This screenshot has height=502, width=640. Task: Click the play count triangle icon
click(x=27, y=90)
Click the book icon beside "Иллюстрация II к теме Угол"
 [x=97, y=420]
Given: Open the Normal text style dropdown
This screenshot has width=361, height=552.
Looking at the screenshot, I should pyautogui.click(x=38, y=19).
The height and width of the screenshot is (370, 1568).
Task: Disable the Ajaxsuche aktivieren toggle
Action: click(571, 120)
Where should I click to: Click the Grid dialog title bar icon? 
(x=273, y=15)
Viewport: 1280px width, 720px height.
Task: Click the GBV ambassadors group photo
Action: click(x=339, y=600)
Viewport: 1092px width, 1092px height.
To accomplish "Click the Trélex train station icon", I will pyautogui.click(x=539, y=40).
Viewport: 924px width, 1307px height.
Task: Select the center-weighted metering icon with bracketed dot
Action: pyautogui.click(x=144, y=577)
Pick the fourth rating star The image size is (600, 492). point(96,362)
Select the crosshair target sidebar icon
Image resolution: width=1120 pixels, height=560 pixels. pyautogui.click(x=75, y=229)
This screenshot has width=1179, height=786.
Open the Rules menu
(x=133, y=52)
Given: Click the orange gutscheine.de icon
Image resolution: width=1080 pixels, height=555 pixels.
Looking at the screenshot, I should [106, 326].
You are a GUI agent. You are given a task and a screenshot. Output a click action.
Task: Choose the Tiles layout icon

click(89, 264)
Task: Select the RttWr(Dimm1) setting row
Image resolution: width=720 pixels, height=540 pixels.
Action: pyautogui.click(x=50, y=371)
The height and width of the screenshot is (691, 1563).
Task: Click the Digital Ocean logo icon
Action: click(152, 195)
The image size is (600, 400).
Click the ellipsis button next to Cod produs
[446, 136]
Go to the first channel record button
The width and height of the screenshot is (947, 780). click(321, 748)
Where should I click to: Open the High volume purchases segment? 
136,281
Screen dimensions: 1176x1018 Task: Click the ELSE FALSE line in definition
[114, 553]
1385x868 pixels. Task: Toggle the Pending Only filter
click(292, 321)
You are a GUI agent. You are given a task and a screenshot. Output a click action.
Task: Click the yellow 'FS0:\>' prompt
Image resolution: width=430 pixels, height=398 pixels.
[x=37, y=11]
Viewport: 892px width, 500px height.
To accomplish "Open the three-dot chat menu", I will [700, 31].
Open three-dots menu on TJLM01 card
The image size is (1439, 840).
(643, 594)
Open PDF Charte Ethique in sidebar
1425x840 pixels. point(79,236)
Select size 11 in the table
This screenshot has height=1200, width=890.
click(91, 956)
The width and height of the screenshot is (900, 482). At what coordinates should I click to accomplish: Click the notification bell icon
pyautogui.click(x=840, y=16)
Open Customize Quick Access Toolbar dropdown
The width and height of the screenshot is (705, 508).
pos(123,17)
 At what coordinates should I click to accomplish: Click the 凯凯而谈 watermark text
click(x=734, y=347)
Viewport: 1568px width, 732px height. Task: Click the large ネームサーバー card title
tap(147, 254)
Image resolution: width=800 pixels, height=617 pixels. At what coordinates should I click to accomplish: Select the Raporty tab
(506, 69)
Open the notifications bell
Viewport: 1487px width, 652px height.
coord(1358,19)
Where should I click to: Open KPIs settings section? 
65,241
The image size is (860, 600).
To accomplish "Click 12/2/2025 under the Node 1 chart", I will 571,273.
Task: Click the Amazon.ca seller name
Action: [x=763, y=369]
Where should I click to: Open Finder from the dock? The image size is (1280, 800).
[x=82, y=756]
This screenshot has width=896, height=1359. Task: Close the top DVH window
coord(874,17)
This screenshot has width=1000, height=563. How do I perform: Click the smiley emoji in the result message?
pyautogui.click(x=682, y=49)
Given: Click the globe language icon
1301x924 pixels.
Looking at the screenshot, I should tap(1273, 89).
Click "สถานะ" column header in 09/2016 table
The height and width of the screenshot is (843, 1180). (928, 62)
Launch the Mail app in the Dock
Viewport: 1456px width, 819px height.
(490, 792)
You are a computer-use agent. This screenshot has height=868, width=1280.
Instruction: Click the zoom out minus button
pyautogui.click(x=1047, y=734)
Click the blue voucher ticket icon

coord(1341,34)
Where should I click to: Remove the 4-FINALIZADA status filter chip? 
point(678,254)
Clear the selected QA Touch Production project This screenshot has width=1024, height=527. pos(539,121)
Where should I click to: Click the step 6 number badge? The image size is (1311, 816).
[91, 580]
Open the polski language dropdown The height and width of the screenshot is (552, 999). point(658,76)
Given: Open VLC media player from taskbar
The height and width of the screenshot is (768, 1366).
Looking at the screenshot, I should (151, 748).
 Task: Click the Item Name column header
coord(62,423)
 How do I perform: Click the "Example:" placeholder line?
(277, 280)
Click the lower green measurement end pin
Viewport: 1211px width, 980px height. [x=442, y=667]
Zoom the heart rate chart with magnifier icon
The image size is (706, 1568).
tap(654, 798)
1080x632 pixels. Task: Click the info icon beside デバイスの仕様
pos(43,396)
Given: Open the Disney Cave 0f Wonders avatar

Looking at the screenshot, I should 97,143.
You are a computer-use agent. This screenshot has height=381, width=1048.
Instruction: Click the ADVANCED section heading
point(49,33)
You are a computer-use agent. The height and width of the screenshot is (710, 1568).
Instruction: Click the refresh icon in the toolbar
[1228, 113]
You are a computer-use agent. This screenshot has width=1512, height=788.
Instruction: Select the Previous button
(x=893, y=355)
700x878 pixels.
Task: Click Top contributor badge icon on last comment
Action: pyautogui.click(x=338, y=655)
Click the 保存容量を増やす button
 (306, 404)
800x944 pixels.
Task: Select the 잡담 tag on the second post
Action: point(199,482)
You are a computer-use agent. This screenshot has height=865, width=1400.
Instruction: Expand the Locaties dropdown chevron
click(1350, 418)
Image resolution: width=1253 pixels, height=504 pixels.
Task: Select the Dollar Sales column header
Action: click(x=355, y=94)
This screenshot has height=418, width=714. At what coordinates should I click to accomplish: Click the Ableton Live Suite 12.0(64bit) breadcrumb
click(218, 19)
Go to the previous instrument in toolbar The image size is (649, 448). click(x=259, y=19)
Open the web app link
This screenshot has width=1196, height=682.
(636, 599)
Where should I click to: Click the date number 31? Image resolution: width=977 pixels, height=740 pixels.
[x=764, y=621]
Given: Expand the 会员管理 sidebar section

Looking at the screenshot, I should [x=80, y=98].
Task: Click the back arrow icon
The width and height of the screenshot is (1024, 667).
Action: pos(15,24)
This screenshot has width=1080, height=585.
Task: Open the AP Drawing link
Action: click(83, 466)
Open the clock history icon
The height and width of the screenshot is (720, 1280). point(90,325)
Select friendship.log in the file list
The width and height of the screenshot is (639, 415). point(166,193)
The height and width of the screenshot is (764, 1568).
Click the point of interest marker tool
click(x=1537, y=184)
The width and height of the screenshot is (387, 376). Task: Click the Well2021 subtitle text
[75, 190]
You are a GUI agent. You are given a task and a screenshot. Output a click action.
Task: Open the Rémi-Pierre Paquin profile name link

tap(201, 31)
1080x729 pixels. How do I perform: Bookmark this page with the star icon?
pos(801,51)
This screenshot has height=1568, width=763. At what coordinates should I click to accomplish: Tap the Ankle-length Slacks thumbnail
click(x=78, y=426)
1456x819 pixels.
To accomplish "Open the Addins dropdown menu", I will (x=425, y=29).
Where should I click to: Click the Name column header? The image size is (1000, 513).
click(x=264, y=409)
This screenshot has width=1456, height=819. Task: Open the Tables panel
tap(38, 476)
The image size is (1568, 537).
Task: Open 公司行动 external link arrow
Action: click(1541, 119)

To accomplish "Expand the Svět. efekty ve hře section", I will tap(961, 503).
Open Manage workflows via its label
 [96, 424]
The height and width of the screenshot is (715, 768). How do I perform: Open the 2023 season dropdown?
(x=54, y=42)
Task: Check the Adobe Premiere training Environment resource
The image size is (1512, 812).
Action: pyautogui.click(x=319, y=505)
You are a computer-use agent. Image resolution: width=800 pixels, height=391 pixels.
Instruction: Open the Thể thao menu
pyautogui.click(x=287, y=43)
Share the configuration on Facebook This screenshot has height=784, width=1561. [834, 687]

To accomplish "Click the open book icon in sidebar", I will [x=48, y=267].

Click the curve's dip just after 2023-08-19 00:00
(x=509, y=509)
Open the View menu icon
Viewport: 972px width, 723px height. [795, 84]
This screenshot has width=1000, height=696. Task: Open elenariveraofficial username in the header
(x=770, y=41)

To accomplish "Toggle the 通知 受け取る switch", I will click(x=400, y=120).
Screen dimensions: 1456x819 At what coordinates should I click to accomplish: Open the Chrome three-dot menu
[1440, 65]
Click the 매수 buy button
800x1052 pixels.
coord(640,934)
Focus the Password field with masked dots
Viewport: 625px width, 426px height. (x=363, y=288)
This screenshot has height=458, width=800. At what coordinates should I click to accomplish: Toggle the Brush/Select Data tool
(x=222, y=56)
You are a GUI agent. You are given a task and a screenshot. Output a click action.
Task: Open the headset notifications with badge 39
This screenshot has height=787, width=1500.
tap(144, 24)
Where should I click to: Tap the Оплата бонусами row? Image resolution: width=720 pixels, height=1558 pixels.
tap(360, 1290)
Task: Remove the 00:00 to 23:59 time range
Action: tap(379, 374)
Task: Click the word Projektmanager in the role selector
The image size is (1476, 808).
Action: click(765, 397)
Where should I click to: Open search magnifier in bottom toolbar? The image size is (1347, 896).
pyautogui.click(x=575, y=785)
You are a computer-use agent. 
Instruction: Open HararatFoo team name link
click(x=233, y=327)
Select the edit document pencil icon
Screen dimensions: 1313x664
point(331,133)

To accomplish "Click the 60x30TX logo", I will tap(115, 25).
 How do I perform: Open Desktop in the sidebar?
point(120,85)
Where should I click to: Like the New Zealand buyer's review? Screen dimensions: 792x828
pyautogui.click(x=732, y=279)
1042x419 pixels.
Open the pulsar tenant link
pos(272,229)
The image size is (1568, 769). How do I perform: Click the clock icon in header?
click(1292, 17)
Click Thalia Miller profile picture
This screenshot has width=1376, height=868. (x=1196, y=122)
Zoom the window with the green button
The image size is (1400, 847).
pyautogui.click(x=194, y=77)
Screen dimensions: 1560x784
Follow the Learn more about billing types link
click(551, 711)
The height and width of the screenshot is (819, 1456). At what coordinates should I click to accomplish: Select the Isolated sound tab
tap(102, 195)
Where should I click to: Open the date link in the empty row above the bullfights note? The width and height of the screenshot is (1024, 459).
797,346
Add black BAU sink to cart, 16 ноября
....................
Instruction: Starting at the line that contains "Where should I click to: Click the step" and stopping after the line that contains "coord(62,423)", rewrite those items with "taskbar" updated to "dock". Leave everything else in those lines unchanged, and give only those lines.

Response to the task:
Where should I click to: Click the step 6 number badge? The image size is (1311, 816).
[91, 580]
Open the polski language dropdown The height and width of the screenshot is (552, 999). point(658,76)
Given: Open VLC media player from dock
The height and width of the screenshot is (768, 1366).
Looking at the screenshot, I should (151, 748).
 Task: Click the Item Name column header
coord(62,423)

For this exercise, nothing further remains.